The article, published on Aug. 20, identifies two federal appeals courts that require lawyers delivering in-person-oral arguments to submit proof of vaccination. They are the Denver-based 10th U.S. Circuit Court of Appeals, planning to begin in-person arguments on Oct. 4, and the Chicago-based 7th U.S. Circuit Court of Appeals, planning to begin in person-arguments on Sept. 20.
The 10th Circuit is requiring all members of the public to get vaccinated for entry to the Byron White United States Courthouse in Denver. The 7th Circuit, meanwhile, is generally requiring vaccination for court employees at the Dirksen United States Courthouse in Chicago and for lawyers at in-person oral arguments. All persons in public areas at both courthouses must wear masks in public areas.
But vaccinated lawyers don’t have to wear masks in the courtroom or lawyers’ lounge at the Dirksen building in Chicago. Vaccinated lawyers at the Denver federal courthouse may remove their masks at the oral-argument lectern at the discretion of the presiding judge.
Lawyers who aren’t fully vaccinated in the 7th Circuit must present oral arguments remotely. In the 10th Circuit, unvaccinated lawyers must file a motion for leave to appear via video.
Two other circuits require a vaccine or negative COVID-19 test with the last 72 hours before oral arguments.

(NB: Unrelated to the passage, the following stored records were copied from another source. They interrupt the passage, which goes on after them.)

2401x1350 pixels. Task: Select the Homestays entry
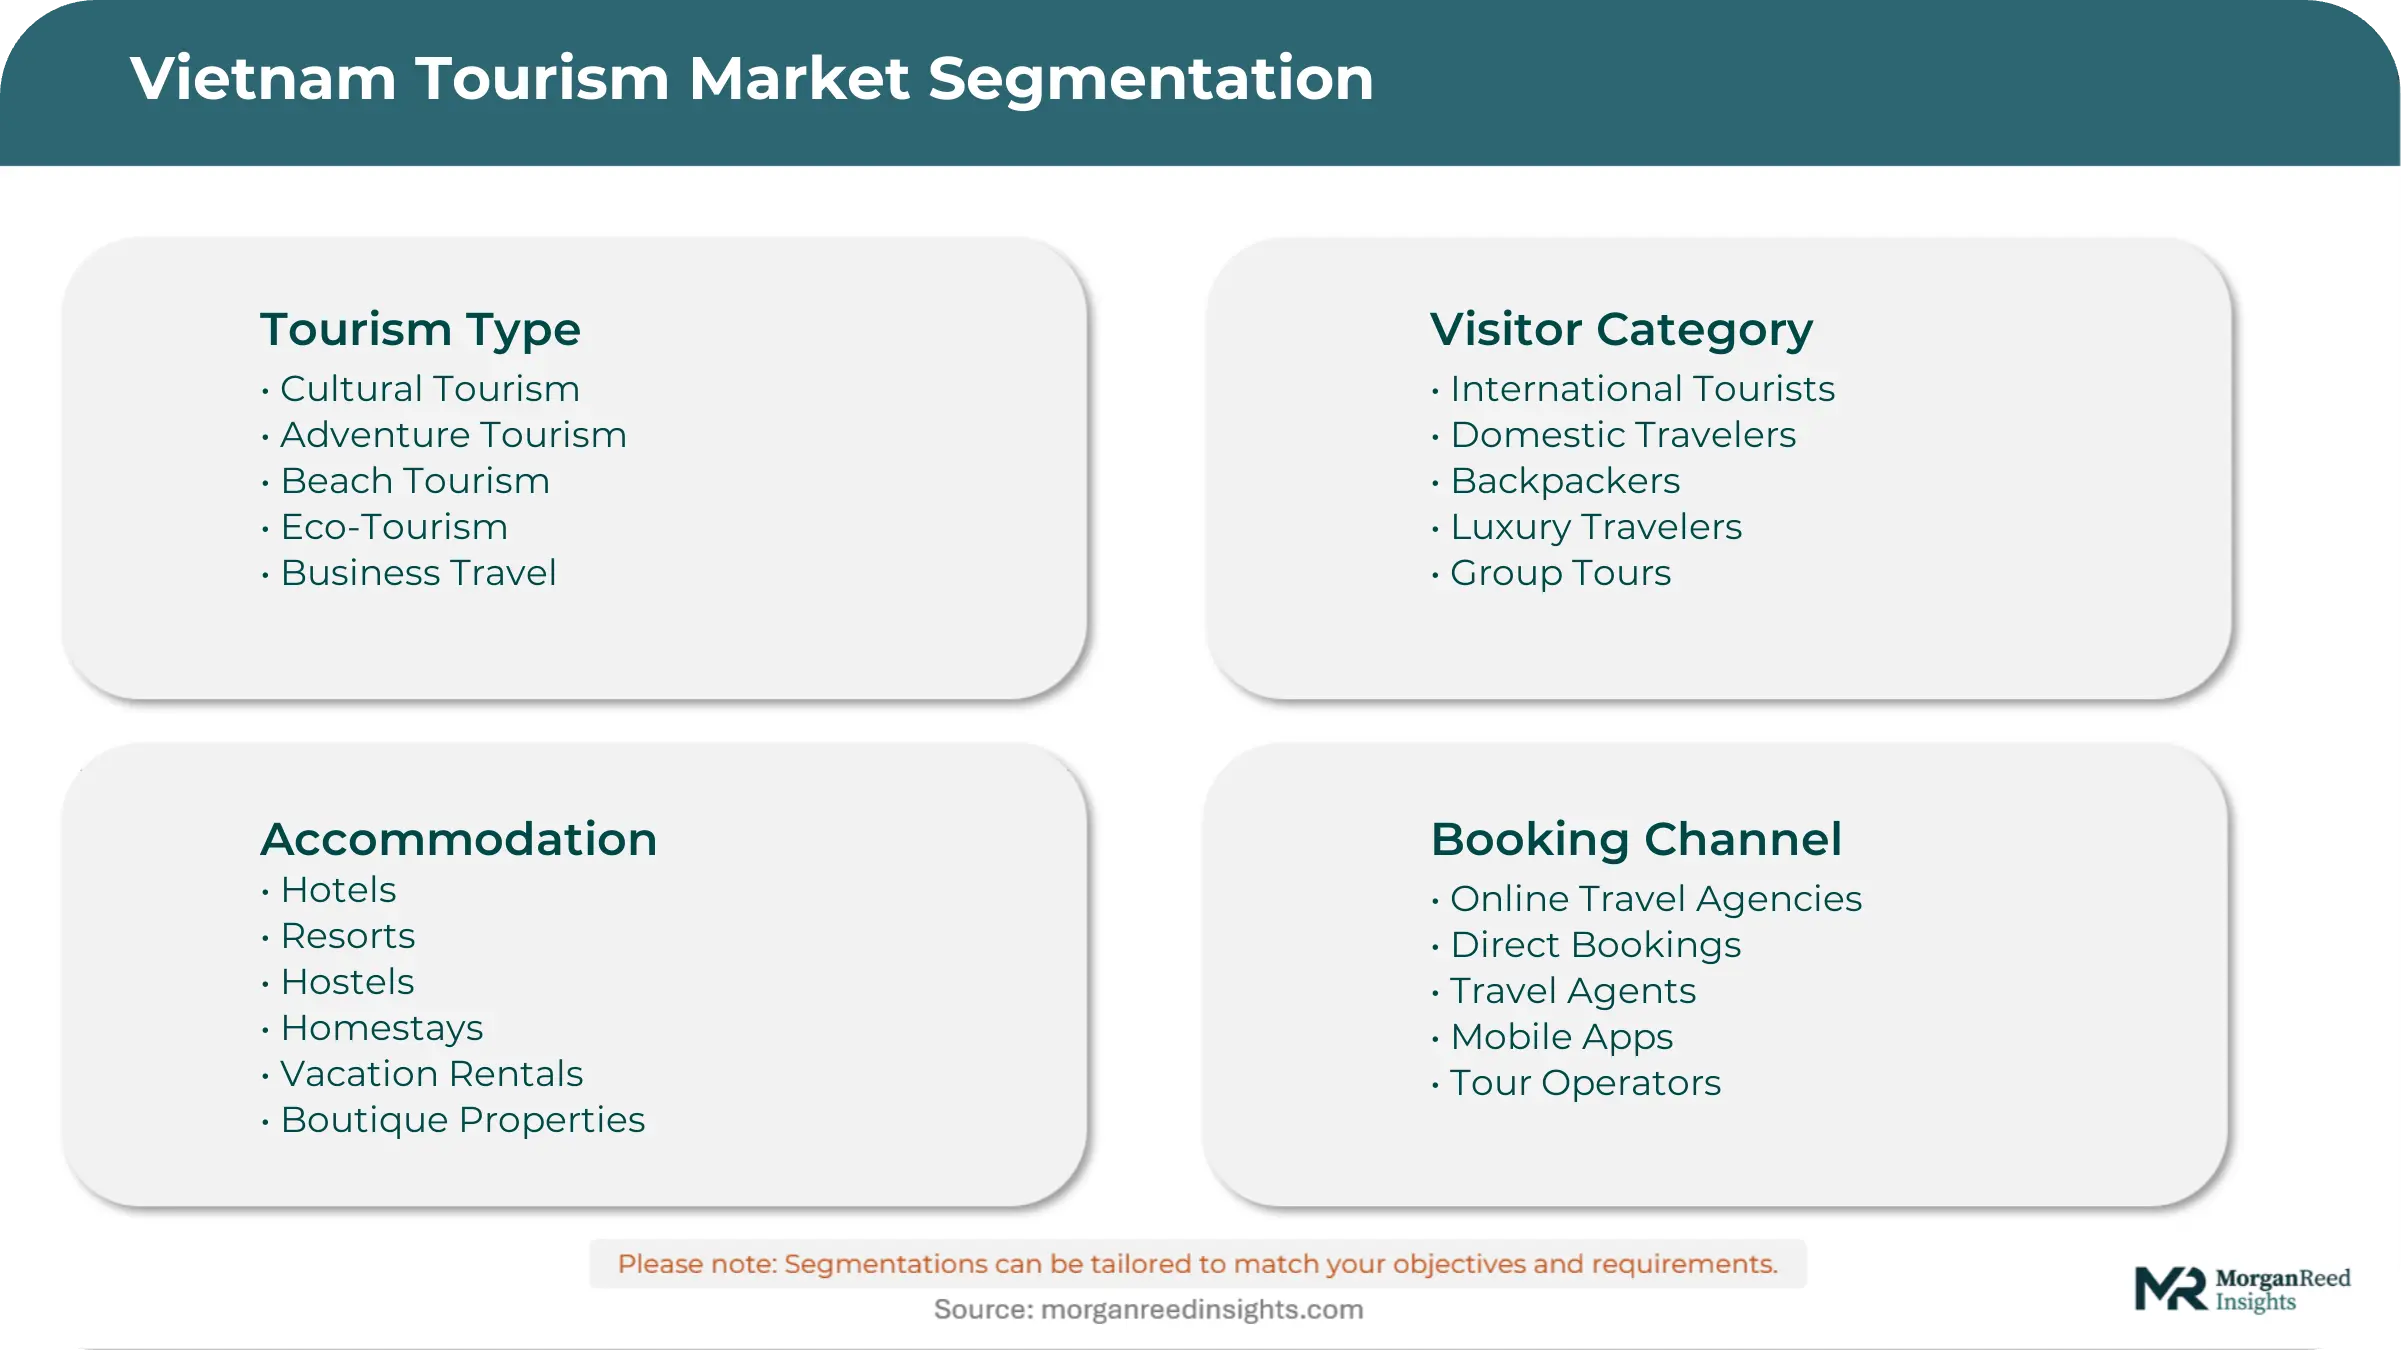tap(380, 1027)
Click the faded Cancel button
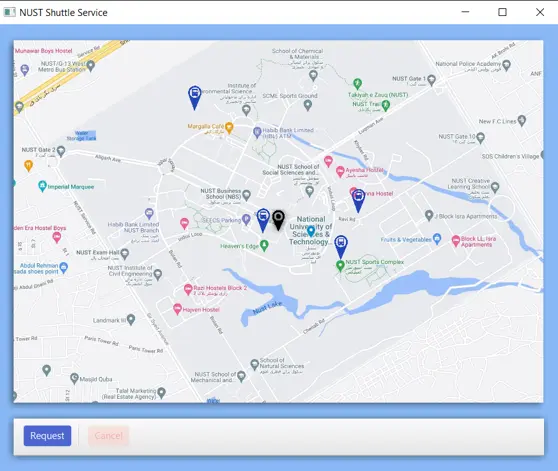 click(x=109, y=435)
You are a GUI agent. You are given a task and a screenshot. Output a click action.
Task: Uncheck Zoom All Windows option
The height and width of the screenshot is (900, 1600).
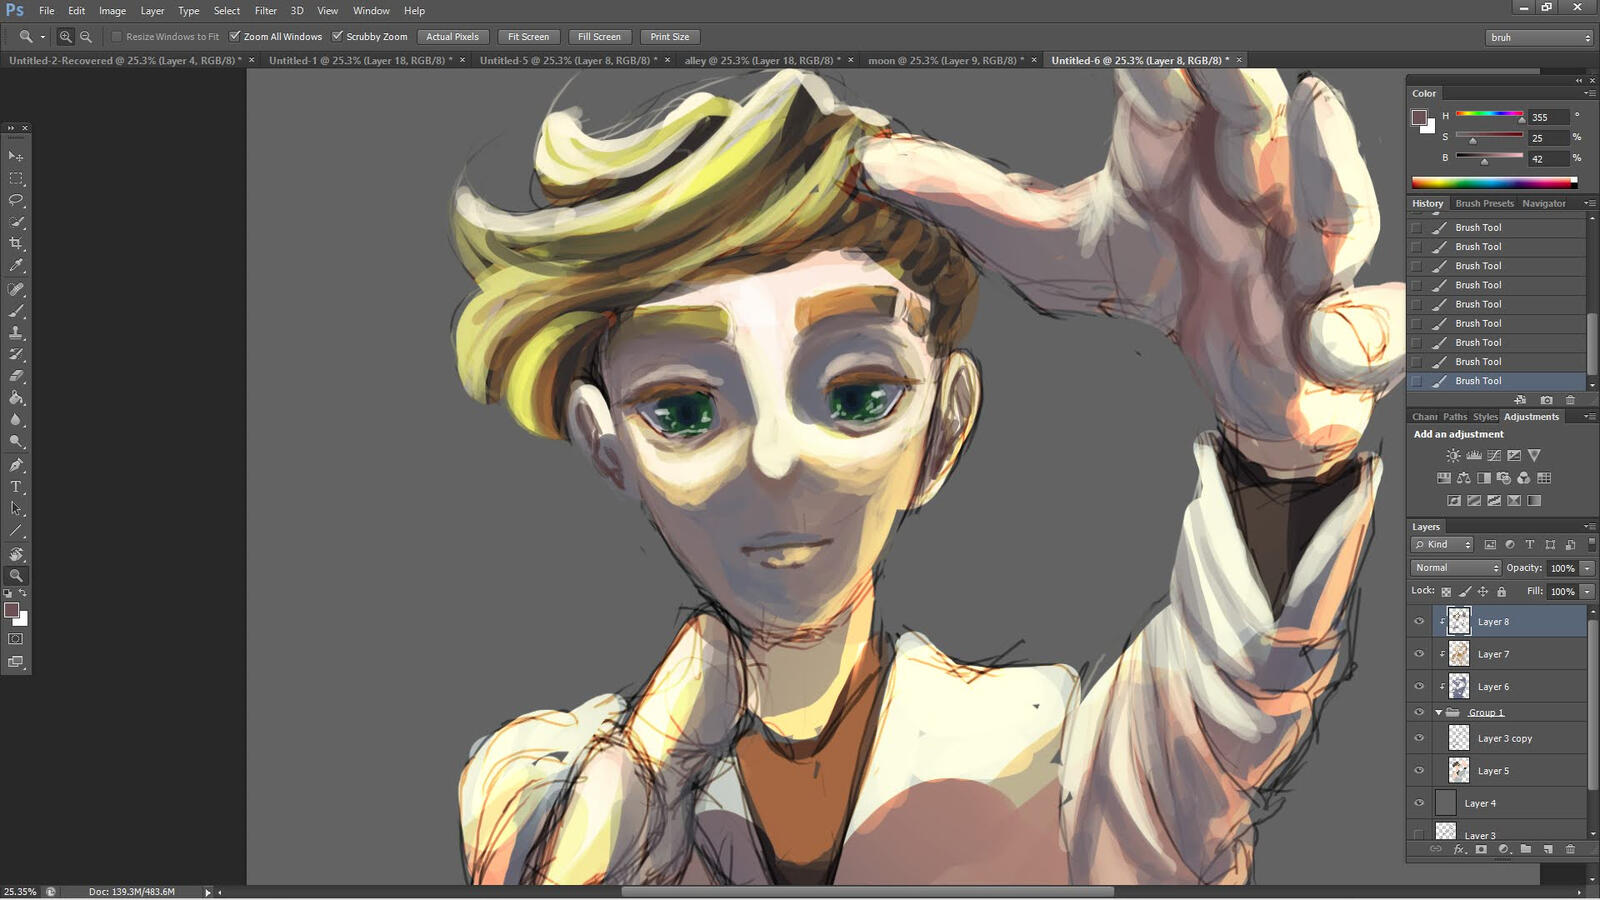(x=235, y=37)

They are the New York-based 2nd U.S. Circuit Court of Appeals, which has in-person arguments this month, and the Atlanta-based 11th U.S. Circuit Court of Appeals, which was still holding oral arguments by Zoom when contacted by Law360.
The U.S. Court of Appeals for the Federal Circuit, meanwhile, plans to require a vaccination or negative test within the last 48 hours when it resumes in-person arguments on Aug. 30.
At the New Orleans-based 5th U.S. Circuit Court of Appeals, which resumes in-person arguments on Aug. 30, masks are required in public areas, but not when lawyers are presenting arguments.
Several federal appeals courts are pushing back oral arguments until late October or November, and their vaccination policies are not yet in place.